Dopo il doppio vantaggio dei padroni di casa del San Cataldo, i gelesi sono riusciti dapprima a pareggiare e poi a chiudere il primo tempo sul risultato di 3-2. Nella ripresa sono stati ancora i gelesi a fare la partita e a chiudere definitivamente i conti con il risultato di 5-4. Le reti della Pro Gela portano la firma di Guaia, Martorana e la tripletta di Marchese. Uno soltanto invece è il gol subìto dal giovanissimo portiere Francesco Russello subentrato nella ripresa a Vincenzo Nicoletti.

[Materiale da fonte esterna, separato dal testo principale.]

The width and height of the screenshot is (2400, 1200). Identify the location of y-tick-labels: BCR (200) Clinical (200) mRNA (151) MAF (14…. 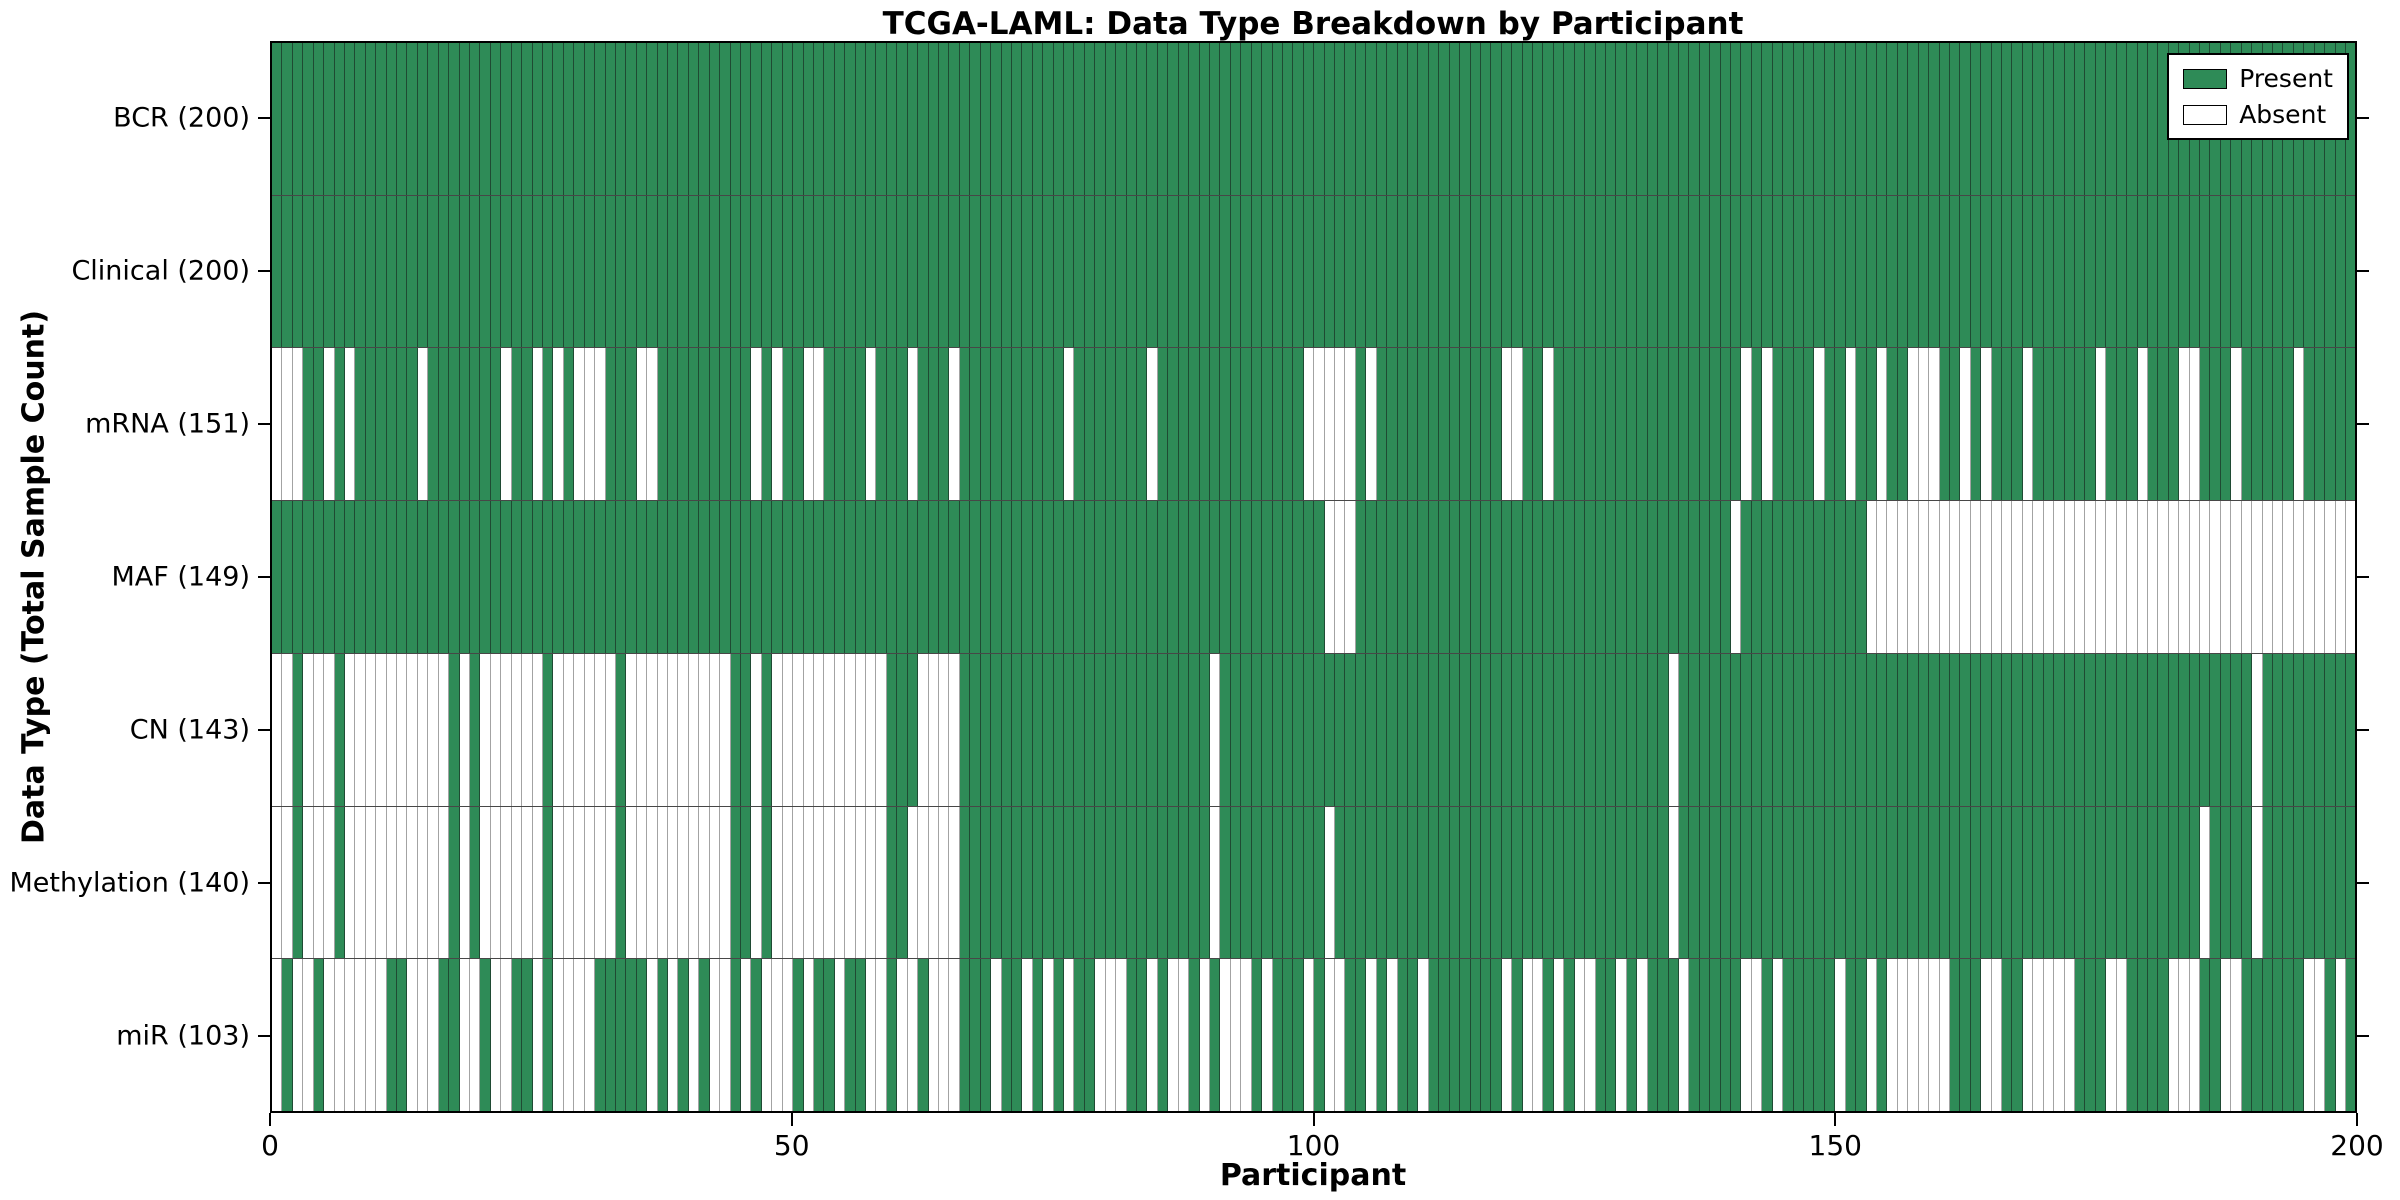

Questa Pro Gela non meritava di fare i play-out, non meritava una stagione di questo tipo, ma nello sport bisogna essere anche fortunati oltre che bravi. La squadra gelese vanta una delle migliori difese del campionato, ma anche uno dei peggiori attacchi: la fase offensiva però è una pecca che tormenta da anni mister Fecondo. Se la Pro Gela riuscisse a concretizzare almeno metà delle occasioni da gol che riesce a creare durante l’arco di un match, riuscirebbe a lottare per i vertici e in quel caso si parlerebbe di play-off e non di play-out.

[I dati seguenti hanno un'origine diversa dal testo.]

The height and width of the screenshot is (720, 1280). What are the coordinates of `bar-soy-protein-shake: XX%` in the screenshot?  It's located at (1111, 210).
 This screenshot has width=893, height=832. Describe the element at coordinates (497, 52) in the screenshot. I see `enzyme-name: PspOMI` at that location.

“Non posso che elogiare i ragazzi per quanto hanno messo in campo anche se mi sono parecchio arrabbiato per come i miei abbiano preso sotto gamba l’impegno visto che il risultato non aveva molta importanza e  considerando che avevamo ottenuto la salvezza già nello scorso match in casa contro il Leonforte. Poi le cose si sono messo meglio tenendo sotto controllo la partita fino al triplice fischio. Nonostante la panchina corta mi sento di fare i complimenti anche a chi è subentrato a partita in corso: mi riferisco soprattutto a chi ha esordito quest’oggi come Fabrizio D’Amaro che ha disputato una buonissima partita e il portiere Russello, autore di una buona prova. Voglio inoltre sottolineare come Marchese con esperienza abbia trascinato l’intero quintetto alla vittoria, mettendosi umilmente a disposizione della società fin da quando ha fatto ritorno dal nord Italia, e voglio fare un elogio ad Emanuele Guaia. Questo ragazzo è cresciuto in maniera impressionante in quest’ultimo anno e ci ha di certo dato una grande mano nell’ottenere questa salvezza, risultando decisivo soprattutto nei match più delicati. Adesso vedremo in settimana di organizzare la prossima stagione. Noi speriamo di esserci e di sentire ancora una volta parlare della Pro Gela.”-  queste le parole di un soddisfatto Enzo Fecondo, padre e allenatore di un gruppo di ragazzi che da quasi dieci anni mettono i brividi ai giganti della Serie C1 della Sicilia di calcio a 5. Quest’ultima frase non è retorica, è solo una semplice, chiara, pura constatazione. Noi speriamo che la Pro Gela anche il prossimo anno potrà scendere in campo per onorare al meglio la nostra città che ha un continuo bisogno di vivere di sport.